**Dataset entries**
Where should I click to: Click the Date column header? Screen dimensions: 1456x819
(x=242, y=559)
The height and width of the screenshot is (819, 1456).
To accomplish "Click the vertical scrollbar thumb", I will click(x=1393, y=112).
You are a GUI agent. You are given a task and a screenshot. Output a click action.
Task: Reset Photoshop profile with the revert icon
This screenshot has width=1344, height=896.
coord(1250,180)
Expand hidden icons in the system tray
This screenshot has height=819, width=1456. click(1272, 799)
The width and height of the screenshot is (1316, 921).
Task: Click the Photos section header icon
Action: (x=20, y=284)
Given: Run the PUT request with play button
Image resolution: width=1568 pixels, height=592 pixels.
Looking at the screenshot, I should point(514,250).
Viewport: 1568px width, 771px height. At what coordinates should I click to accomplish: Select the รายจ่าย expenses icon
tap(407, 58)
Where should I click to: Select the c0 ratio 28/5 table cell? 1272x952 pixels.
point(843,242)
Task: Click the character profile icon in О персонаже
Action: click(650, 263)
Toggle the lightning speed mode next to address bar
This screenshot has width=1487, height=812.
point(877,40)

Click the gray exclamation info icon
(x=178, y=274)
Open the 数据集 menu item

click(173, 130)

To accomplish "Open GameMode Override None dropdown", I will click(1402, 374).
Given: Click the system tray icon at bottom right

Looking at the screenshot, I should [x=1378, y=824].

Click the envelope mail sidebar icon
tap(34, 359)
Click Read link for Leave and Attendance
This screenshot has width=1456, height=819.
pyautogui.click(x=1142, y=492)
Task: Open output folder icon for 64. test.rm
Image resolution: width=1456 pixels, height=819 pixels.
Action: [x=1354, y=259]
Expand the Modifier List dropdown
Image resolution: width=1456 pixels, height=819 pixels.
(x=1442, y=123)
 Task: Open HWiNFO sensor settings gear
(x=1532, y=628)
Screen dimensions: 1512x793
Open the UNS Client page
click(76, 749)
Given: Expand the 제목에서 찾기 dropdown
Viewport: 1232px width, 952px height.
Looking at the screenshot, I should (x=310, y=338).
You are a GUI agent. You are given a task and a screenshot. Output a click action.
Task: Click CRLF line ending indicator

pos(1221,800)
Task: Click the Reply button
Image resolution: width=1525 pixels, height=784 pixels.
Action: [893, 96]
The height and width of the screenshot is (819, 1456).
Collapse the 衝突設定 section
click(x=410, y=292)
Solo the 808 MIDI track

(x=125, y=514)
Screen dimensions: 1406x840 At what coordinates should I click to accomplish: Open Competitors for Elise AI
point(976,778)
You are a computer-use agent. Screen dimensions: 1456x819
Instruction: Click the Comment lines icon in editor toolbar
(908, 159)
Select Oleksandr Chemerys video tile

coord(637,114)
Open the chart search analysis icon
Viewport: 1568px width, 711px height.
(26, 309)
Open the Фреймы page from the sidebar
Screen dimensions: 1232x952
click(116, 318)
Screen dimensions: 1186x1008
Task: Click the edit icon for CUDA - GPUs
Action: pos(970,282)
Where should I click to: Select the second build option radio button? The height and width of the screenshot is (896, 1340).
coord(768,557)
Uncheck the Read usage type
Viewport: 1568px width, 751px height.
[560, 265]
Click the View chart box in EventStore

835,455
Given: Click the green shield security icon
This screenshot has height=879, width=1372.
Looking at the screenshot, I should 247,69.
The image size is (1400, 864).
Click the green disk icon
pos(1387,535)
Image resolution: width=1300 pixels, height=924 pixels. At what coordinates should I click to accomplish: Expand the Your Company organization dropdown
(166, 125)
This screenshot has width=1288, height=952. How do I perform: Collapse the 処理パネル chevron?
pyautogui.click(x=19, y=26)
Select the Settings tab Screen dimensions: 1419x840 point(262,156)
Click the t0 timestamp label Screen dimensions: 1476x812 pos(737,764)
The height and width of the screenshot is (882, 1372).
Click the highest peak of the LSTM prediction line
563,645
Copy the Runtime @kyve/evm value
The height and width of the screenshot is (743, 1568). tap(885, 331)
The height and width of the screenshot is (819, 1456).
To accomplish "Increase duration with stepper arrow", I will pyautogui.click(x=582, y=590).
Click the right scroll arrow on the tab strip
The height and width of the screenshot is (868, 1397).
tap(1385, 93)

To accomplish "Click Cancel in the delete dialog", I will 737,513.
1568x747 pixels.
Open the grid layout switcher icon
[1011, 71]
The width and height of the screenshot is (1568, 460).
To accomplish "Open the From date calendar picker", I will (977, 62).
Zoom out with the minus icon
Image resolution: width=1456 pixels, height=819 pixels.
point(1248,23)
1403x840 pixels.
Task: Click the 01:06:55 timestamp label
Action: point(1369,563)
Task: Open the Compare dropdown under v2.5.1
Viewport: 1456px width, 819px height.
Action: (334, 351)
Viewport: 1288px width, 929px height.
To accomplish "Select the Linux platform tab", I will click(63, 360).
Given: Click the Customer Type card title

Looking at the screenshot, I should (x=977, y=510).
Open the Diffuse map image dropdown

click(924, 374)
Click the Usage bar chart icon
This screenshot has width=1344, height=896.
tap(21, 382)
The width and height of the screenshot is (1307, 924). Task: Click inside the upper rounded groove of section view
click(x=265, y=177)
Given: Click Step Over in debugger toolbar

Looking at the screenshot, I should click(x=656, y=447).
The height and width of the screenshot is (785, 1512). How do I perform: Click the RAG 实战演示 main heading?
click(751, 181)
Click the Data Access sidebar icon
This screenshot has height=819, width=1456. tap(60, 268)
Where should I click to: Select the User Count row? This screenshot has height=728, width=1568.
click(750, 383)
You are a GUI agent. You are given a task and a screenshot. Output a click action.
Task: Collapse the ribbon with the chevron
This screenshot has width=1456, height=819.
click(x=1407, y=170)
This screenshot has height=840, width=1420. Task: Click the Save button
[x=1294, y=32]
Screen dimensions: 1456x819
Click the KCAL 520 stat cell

**Required work**
Would you give the number of lines of the data that include the string "arrow"? Nothing else is wanted.

**Written solution**
2